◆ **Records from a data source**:
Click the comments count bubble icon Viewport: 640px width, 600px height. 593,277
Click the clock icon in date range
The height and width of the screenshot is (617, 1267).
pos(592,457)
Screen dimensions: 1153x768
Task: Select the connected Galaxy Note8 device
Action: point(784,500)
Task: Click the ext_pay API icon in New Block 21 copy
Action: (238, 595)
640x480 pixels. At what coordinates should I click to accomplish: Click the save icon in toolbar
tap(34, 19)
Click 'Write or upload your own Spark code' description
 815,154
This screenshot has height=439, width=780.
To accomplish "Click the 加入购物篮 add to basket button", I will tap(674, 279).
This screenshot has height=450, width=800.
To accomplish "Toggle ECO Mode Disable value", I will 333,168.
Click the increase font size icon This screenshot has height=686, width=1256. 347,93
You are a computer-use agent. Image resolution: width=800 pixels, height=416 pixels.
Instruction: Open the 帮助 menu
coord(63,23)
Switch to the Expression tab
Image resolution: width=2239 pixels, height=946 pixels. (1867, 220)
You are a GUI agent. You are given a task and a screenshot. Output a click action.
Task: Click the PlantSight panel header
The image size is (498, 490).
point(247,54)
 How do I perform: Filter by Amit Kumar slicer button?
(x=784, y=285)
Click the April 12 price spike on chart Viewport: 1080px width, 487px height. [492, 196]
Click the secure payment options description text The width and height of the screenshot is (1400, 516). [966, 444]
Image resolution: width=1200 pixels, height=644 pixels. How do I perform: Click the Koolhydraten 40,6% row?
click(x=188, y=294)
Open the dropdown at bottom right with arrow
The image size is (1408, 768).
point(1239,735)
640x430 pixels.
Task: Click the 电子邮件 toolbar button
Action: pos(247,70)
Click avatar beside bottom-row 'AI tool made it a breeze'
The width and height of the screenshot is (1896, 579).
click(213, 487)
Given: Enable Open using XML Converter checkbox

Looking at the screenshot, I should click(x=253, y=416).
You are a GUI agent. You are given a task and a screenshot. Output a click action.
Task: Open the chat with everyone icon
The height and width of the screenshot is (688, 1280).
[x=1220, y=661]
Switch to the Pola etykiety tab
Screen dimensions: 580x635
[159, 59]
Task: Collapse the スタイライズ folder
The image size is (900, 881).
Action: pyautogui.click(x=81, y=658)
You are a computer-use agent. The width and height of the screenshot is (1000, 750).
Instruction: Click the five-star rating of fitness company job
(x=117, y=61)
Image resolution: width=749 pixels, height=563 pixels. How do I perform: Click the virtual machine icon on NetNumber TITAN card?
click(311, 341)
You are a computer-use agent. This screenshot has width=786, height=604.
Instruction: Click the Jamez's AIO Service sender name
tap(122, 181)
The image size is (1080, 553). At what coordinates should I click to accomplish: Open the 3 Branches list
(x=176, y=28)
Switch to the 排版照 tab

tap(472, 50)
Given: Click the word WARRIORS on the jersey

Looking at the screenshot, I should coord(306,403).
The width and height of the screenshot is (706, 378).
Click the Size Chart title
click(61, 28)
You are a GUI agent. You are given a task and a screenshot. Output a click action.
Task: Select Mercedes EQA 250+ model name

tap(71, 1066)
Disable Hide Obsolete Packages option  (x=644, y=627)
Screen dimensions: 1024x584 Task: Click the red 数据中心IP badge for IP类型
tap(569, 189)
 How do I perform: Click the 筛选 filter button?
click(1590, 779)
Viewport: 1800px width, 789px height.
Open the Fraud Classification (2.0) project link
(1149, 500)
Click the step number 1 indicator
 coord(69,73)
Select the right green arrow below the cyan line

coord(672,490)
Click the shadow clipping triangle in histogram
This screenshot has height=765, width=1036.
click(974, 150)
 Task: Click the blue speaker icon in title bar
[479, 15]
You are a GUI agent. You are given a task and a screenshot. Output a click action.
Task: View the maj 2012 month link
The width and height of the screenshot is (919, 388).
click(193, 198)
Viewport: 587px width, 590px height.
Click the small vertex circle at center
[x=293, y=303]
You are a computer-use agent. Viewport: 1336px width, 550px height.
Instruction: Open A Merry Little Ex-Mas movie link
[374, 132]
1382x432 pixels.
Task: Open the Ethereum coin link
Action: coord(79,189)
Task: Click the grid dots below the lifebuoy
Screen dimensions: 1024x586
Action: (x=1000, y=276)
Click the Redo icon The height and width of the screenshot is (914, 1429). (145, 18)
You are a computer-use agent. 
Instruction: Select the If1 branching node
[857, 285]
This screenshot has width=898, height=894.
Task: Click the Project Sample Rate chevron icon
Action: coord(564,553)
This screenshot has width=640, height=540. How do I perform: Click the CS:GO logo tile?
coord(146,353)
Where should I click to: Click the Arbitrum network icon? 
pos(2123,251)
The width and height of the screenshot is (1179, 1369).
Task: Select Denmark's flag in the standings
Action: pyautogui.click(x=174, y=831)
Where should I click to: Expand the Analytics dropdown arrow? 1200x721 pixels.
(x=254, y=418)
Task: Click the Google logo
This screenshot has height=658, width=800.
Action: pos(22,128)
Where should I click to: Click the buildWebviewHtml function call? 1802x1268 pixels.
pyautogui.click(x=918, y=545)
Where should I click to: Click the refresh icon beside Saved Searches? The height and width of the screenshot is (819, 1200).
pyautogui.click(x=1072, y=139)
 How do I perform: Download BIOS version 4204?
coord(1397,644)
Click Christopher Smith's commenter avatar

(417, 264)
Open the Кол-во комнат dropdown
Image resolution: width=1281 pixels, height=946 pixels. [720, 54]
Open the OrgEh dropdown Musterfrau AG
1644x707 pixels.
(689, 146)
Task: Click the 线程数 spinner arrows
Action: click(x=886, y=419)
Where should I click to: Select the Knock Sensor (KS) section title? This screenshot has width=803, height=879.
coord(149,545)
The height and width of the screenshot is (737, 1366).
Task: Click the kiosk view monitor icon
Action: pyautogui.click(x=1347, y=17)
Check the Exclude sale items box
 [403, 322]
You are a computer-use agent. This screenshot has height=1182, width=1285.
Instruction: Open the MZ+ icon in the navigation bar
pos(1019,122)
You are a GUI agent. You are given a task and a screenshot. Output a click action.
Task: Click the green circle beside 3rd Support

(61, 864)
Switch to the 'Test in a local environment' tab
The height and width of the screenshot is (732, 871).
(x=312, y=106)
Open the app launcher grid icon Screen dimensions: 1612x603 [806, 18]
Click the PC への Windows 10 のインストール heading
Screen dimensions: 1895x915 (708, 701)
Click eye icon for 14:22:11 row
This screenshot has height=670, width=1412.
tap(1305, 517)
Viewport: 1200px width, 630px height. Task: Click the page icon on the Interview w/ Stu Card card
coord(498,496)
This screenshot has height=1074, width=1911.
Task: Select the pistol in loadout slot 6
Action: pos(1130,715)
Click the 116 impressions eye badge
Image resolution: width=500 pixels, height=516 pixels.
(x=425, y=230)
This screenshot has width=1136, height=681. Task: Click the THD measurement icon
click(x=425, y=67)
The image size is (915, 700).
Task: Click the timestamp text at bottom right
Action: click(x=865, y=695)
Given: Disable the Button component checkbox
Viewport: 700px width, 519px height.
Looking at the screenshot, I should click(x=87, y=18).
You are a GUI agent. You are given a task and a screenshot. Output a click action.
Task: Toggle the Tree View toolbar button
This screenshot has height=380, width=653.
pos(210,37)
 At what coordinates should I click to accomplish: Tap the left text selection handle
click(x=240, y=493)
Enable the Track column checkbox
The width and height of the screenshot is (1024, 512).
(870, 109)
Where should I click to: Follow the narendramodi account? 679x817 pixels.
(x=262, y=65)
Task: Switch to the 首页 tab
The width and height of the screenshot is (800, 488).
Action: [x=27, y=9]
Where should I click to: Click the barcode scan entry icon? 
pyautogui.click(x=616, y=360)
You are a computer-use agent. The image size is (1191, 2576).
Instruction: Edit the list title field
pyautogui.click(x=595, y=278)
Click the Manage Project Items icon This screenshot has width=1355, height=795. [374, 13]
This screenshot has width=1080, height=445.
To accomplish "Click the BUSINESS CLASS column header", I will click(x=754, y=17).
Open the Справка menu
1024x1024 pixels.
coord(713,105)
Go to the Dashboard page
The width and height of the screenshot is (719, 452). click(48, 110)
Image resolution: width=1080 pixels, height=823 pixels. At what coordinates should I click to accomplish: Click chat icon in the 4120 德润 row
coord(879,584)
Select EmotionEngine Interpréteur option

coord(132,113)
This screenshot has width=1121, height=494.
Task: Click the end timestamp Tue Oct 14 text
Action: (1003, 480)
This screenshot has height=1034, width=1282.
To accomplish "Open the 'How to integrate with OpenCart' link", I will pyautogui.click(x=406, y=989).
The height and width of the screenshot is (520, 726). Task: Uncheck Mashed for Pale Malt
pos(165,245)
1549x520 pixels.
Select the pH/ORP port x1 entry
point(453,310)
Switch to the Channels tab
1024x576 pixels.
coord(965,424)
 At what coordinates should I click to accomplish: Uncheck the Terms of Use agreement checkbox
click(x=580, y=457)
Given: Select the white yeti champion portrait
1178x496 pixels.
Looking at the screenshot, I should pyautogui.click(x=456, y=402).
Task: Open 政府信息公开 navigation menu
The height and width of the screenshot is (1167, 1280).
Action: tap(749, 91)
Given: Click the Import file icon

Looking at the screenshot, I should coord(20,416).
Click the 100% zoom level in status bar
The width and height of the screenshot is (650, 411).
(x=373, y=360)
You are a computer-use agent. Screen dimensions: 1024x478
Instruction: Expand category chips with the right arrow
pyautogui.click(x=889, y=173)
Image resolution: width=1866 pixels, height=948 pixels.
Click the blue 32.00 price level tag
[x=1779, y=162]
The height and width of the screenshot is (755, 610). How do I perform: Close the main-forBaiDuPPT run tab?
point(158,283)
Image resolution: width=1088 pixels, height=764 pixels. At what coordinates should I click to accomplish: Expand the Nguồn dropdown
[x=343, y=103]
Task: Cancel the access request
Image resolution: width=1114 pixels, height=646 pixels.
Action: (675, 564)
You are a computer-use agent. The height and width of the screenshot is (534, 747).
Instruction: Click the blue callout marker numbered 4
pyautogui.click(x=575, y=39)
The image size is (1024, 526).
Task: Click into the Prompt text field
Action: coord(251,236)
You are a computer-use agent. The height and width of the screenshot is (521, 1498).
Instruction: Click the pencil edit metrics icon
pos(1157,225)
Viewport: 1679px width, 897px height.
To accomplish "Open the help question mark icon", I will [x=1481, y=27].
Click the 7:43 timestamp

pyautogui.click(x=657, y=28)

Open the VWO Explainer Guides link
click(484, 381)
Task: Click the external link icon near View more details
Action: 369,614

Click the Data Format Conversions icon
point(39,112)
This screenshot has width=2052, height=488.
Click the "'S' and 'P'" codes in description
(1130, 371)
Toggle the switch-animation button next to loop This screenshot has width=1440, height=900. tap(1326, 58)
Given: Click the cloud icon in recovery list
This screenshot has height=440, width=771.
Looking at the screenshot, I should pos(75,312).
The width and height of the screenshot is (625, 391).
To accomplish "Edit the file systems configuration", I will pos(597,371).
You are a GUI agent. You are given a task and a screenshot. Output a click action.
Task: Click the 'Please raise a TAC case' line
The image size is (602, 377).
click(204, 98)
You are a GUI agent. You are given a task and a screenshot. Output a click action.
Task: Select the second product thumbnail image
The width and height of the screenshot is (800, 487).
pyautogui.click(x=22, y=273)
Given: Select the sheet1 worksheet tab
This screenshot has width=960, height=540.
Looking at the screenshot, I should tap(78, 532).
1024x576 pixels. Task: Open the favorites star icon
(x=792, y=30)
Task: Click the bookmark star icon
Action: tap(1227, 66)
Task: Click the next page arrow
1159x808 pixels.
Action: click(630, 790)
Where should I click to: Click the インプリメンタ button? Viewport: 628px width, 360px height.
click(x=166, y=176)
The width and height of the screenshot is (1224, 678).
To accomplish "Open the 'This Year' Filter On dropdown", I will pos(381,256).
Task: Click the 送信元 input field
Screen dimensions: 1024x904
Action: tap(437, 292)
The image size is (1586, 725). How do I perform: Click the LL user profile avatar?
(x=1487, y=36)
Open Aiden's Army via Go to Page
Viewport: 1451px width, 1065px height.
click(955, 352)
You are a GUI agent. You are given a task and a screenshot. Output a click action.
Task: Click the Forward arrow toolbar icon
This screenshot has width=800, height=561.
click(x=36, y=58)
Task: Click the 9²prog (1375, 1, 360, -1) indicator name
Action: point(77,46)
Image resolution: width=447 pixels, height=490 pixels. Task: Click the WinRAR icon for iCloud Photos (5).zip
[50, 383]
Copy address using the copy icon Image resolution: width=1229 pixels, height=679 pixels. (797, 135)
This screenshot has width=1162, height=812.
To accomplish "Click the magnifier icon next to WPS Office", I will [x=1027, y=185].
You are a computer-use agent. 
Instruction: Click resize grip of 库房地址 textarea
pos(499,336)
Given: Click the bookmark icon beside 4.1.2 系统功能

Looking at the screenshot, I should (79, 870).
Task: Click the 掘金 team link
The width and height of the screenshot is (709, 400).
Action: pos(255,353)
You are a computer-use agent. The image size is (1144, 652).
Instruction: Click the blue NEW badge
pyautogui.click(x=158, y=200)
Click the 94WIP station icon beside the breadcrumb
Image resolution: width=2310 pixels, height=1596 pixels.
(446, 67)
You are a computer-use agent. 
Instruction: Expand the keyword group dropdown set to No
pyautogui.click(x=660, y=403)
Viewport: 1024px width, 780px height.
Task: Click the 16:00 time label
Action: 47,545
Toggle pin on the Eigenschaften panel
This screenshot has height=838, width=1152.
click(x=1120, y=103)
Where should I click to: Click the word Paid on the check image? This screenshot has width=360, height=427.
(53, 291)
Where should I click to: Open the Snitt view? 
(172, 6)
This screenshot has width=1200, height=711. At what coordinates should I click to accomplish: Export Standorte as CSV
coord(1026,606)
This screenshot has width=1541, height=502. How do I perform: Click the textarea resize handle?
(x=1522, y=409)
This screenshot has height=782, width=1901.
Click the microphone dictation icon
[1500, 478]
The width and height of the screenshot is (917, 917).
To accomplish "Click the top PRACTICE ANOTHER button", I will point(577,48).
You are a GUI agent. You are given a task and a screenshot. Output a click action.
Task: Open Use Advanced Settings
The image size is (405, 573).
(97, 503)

◆ **Instructions for the task**:
Look above for the line with "Instruction: Open the 帮助 menu" and the line with "Click the April". Write out those two lines and all the lines between them, exactly, and no others.

◆ **Written response**:
Instruction: Open the 帮助 menu
coord(63,23)
Switch to the Expression tab
Image resolution: width=2239 pixels, height=946 pixels. (1867, 220)
You are a GUI agent. You are given a task and a screenshot. Output a click action.
Task: Click the PlantSight panel header
The image size is (498, 490).
point(247,54)
 How do I perform: Filter by Amit Kumar slicer button?
(x=784, y=285)
Click the April 12 price spike on chart Viewport: 1080px width, 487px height. [492, 196]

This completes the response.